1. **Figure out what kind of graph it is:** Our equation `y = 2x^2 - 4x + 1` has an `x^2` term, which means it's a parabola! Since the number in front of `x^2` (which is 2) is positive, we know our parabola opens upwards, like a happy U-shape.

2. **Find where it crosses the 'y' line (y-intercept):** This is super easy! It's where the graph touches the y-axis, which happens when `x` is zero. So, we just plug in `x=0` into our equation:
`y = 2*(0)^2 - 4*(0) + 1`
`y = 0 - 0 + 1`
`y = 1`
So, it crosses the y-axis at the point `(0, 1)`.

3. **Find the turning point (vertex/relative extremum):** Parabolas have a special point where they turn around, called the vertex. Since our parabola opens upwards, this will be the lowest point. We can find the `x` part of this point using a neat trick: `x = -b / (2a)`. In our equation `y = 2x^2 - 4x + 1`, `a=2` and `b=-4`.
`x = -(-4) / (2 * 2)`
`x = 4 / 4`
`x = 1`
Now we know the `x` part of the vertex is `1`. To find the `y` part, we plug `x=1` back into our equation:
`y = 2*(1)^2 - 4*(1) + 1`
`y = 2*1 - 4 + 1`
`y = 2 - 4 + 1`
`y = -1`
So, our turning point (vertex) is `(1, -1)`. This is the lowest point on the graph!

4. **Find where it crosses the 'x' line (x-intercepts):** This is where the graph touches the x-axis, which means `y` is zero.

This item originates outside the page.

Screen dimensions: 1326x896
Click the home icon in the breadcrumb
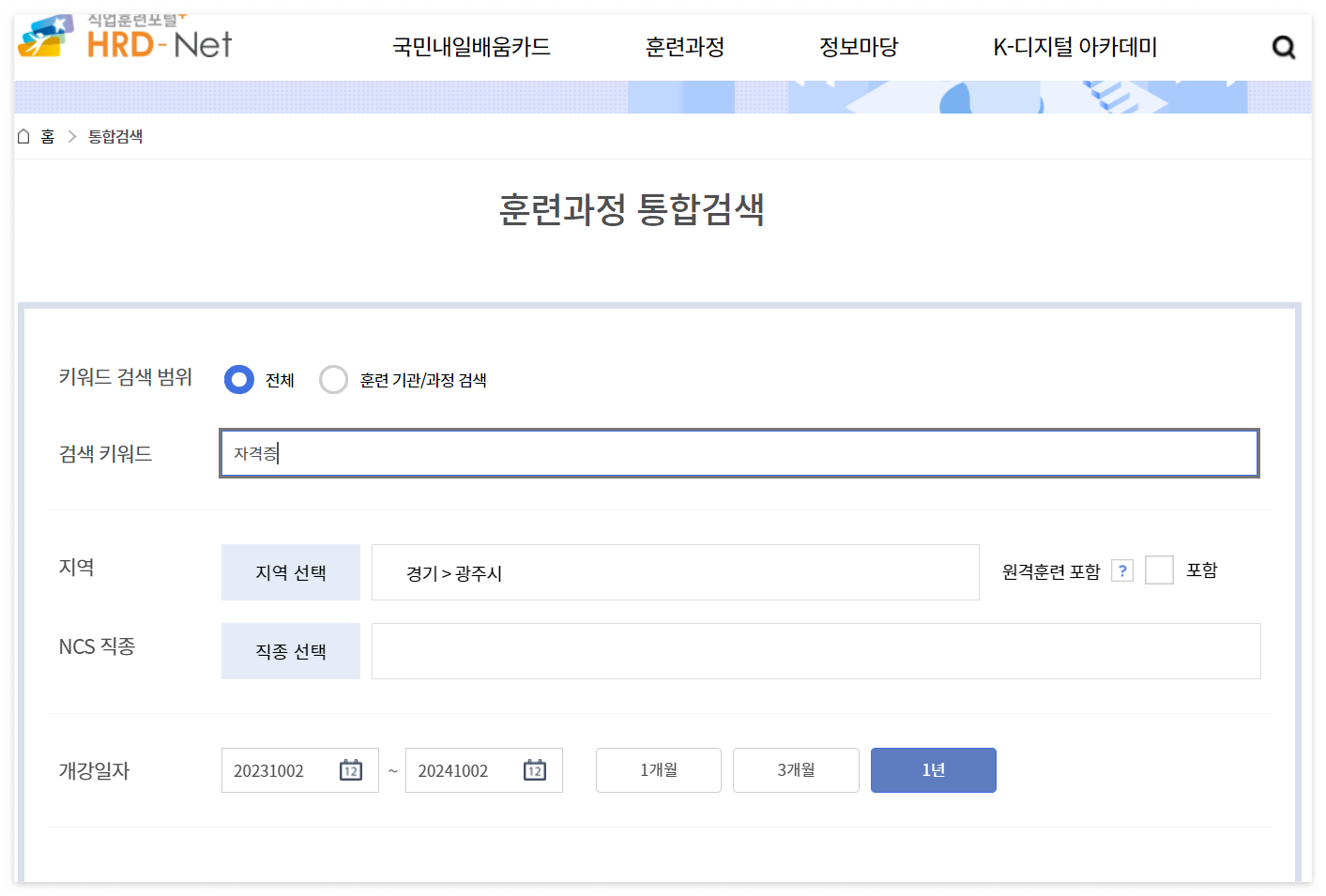click(23, 136)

So we set our equation to `0`:
`0 = 2x^2 - 4x + 1`
This one doesn't break down easily, so we can use a special "super-solver" formula called the quadratic formula that always works for these kinds of problems: `x = [-b ± sqrt(b^2 - 4ac)] / (2a)`.
`x = [-(-4) ± sqrt((-4)^2 - 4*2*1)] / (2*2)`
`x = [4 ± sqrt(16 - 8)] / 4`
`x = [4 ± sqrt(8)] / 4`
`x = [4 ± 2*sqrt(2)] / 4` (because `sqrt(8)` is `sqrt(4*2)` which is `2*sqrt(2)`)
`x = 1 ± (sqrt(2) / 2)`
So, it crosses the x-axis at two points: `(1 - sqrt(2)/2, 0)` and `(1 + sqrt(2)/2, 0)`. If you do the math, `sqrt(2)` is about `1.414`, so these are roughly `(0.29, 0)` and `(1.71, 0)`.

5. **Check for wiggles (points of inflection):** Our parabola is a smooth, simple U-shape. It always curves the same way (upwards). It doesn't have any spots where it suddenly changes how it bends, so there are **no points of inflection**.

6. **Check for lines it gets close to forever (asymptotes):** Asymptotes are like invisible fence lines that a graph gets super, super close to but never actually touches as it goes on forever. Parabolas just keep spreading out wider and wider as they go up, so they don't have any lines they get stuck near. So, there are **no asymptotes**.

7. **Draw the picture:** Now we take all these points (the vertex, y-intercept, and x-intercepts) and plot them on a graph. Then, we draw a smooth, U-shaped curve that opens upwards, passing through all those points. Remember it's symmetrical around the vertical line `x=1`!